____ Dataset excerpts

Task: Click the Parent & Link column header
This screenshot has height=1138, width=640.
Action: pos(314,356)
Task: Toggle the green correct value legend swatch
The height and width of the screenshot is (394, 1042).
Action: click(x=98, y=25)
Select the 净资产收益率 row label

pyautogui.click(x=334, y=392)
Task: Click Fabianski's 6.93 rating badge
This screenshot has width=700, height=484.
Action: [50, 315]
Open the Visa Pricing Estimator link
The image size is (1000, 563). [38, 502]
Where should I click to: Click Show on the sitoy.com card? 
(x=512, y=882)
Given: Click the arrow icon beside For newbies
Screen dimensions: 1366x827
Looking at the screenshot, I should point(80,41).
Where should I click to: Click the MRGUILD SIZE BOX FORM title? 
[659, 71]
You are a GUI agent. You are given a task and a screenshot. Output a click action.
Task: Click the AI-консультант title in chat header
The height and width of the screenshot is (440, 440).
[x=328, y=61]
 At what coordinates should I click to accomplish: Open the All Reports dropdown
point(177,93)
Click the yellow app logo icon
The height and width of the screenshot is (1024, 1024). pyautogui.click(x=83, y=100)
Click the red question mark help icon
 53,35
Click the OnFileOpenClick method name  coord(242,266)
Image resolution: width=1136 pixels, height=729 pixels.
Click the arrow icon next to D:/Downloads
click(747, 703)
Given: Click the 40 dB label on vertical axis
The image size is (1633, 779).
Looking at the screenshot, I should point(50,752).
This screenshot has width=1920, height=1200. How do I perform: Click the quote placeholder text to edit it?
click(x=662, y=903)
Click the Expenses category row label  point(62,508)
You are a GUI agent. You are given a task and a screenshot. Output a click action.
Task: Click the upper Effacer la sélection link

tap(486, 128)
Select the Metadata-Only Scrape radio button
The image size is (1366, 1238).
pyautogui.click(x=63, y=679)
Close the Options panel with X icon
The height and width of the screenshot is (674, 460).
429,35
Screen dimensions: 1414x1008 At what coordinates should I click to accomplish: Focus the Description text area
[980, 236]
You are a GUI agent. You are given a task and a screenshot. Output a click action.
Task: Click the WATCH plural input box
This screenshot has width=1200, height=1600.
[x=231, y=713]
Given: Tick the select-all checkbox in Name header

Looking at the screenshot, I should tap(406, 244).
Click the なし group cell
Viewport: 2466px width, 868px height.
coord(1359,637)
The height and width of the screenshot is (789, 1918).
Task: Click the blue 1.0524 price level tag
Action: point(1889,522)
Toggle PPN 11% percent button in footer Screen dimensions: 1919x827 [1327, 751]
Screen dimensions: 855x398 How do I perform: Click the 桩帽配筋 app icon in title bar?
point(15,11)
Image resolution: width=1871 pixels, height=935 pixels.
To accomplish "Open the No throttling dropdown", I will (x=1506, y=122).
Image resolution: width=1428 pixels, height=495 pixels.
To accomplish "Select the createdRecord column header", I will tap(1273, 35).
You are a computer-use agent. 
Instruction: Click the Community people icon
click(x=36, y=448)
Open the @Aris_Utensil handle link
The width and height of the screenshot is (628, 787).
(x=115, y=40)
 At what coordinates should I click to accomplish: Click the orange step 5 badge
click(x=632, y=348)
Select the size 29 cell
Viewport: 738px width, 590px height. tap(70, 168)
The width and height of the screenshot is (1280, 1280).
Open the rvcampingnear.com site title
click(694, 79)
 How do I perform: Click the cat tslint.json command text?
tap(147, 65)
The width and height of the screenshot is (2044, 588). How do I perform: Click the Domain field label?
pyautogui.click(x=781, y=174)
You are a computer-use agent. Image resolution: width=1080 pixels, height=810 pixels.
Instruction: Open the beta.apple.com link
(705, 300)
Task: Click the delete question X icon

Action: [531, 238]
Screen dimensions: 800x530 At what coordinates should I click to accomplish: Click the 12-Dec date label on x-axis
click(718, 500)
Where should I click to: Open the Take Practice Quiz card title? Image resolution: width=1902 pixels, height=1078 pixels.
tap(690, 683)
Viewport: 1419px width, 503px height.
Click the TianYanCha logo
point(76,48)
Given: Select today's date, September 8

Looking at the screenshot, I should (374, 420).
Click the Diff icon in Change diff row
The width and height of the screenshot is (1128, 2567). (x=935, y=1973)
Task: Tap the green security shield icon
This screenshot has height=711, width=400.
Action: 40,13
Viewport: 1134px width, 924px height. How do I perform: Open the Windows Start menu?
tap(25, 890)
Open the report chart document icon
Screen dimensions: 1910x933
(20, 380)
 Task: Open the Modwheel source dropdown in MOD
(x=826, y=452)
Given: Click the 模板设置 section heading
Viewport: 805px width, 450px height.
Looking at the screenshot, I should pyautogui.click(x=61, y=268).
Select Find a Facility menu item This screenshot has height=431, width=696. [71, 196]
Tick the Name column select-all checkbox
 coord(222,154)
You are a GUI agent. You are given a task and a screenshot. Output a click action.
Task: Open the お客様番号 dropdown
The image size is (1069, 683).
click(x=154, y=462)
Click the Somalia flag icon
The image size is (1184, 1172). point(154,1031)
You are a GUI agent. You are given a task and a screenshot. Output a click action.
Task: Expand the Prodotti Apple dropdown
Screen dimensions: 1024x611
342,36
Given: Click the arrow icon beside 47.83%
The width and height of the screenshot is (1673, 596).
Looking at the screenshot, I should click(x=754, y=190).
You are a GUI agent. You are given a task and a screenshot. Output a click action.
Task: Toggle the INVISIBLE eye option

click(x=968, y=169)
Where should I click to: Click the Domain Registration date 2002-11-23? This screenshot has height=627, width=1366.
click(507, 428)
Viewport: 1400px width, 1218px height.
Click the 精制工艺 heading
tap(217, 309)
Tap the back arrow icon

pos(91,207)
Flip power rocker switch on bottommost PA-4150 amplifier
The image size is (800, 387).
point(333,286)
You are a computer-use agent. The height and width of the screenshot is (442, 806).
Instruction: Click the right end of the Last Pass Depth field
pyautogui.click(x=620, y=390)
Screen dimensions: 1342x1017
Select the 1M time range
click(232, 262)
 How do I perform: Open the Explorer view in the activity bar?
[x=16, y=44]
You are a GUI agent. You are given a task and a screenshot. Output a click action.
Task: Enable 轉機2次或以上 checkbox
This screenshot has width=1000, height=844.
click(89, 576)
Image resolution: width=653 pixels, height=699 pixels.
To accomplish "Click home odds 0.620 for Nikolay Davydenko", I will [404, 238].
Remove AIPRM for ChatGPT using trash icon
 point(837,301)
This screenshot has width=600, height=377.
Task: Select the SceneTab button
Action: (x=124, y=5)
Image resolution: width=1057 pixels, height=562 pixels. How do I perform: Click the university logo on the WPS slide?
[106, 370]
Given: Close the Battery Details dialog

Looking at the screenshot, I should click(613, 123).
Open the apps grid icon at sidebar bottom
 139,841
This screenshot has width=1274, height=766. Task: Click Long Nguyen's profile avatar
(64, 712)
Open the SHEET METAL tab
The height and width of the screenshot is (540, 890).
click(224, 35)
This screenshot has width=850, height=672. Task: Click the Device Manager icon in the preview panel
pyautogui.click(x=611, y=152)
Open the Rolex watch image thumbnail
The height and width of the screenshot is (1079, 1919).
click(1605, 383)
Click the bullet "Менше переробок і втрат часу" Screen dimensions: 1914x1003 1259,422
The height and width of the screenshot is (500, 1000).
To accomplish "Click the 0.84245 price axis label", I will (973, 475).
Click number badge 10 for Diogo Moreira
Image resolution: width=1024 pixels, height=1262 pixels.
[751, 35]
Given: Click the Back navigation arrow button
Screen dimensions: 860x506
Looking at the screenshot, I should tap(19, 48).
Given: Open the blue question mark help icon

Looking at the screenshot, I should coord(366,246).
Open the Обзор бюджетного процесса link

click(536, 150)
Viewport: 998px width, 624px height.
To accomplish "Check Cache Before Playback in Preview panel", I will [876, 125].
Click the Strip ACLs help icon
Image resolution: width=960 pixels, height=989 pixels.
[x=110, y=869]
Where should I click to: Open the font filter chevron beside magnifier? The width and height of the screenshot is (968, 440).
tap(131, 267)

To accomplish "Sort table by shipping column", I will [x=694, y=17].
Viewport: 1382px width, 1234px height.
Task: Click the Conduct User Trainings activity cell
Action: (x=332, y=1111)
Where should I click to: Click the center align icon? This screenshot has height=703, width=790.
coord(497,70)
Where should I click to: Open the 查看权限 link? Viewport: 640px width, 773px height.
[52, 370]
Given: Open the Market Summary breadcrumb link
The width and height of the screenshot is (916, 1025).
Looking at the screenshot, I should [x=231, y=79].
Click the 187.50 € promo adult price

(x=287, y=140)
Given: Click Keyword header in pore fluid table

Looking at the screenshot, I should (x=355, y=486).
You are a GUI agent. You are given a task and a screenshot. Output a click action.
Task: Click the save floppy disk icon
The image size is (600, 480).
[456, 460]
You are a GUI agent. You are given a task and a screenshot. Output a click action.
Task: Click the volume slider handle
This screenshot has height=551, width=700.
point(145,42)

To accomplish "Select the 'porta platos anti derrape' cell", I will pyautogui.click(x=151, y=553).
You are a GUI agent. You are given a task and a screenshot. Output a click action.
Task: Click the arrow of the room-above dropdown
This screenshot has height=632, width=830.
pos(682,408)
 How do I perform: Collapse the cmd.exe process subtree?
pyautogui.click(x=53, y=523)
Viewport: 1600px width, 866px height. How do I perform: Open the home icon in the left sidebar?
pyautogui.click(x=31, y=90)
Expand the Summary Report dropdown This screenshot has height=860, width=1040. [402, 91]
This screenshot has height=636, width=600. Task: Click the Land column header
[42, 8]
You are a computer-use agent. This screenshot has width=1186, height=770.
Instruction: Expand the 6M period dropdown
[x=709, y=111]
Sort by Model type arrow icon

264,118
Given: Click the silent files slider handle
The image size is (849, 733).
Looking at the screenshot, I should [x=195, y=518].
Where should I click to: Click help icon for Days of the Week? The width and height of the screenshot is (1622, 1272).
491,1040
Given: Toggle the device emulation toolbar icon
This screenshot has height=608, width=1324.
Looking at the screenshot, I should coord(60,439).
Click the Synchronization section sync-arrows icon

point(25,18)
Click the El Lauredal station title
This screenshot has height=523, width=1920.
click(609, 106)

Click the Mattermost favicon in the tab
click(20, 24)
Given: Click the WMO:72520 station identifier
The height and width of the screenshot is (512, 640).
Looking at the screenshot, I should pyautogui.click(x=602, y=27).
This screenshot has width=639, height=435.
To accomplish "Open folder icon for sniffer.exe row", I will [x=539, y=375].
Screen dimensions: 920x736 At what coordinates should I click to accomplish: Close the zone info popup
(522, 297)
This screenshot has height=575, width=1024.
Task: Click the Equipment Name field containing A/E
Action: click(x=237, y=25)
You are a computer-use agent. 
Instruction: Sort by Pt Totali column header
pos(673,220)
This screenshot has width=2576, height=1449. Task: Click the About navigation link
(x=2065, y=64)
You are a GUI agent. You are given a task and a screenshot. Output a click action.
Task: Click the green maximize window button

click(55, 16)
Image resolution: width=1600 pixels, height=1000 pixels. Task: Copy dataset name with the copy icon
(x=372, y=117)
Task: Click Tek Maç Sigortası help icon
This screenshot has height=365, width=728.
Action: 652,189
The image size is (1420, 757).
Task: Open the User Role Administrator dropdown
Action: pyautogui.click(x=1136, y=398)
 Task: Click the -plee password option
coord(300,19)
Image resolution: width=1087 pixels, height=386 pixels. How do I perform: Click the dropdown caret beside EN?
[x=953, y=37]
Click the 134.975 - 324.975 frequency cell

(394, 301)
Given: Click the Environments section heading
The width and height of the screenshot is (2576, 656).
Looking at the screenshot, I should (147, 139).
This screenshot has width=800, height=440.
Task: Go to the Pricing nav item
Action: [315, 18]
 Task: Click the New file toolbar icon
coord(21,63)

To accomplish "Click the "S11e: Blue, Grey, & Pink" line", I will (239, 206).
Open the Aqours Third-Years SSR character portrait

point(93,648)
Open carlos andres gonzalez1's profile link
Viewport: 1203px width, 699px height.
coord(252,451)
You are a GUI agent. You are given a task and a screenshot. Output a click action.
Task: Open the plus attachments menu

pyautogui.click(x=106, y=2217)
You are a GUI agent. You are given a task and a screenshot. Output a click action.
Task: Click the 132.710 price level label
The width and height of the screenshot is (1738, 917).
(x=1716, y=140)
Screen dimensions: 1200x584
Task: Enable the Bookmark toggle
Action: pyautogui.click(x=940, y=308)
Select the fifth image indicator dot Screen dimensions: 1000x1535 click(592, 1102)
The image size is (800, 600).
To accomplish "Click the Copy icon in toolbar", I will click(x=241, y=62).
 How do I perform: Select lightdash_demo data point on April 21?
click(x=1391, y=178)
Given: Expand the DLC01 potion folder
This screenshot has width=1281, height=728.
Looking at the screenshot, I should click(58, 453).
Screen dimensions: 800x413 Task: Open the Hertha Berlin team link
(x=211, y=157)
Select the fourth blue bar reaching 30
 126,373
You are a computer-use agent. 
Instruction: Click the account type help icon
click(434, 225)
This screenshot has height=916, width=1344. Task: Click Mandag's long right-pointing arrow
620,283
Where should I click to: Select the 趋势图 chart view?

________

What you are asked to do: Lines containing the string "slider" above: how many are there? Answer with the number only.

Finished exercise: 2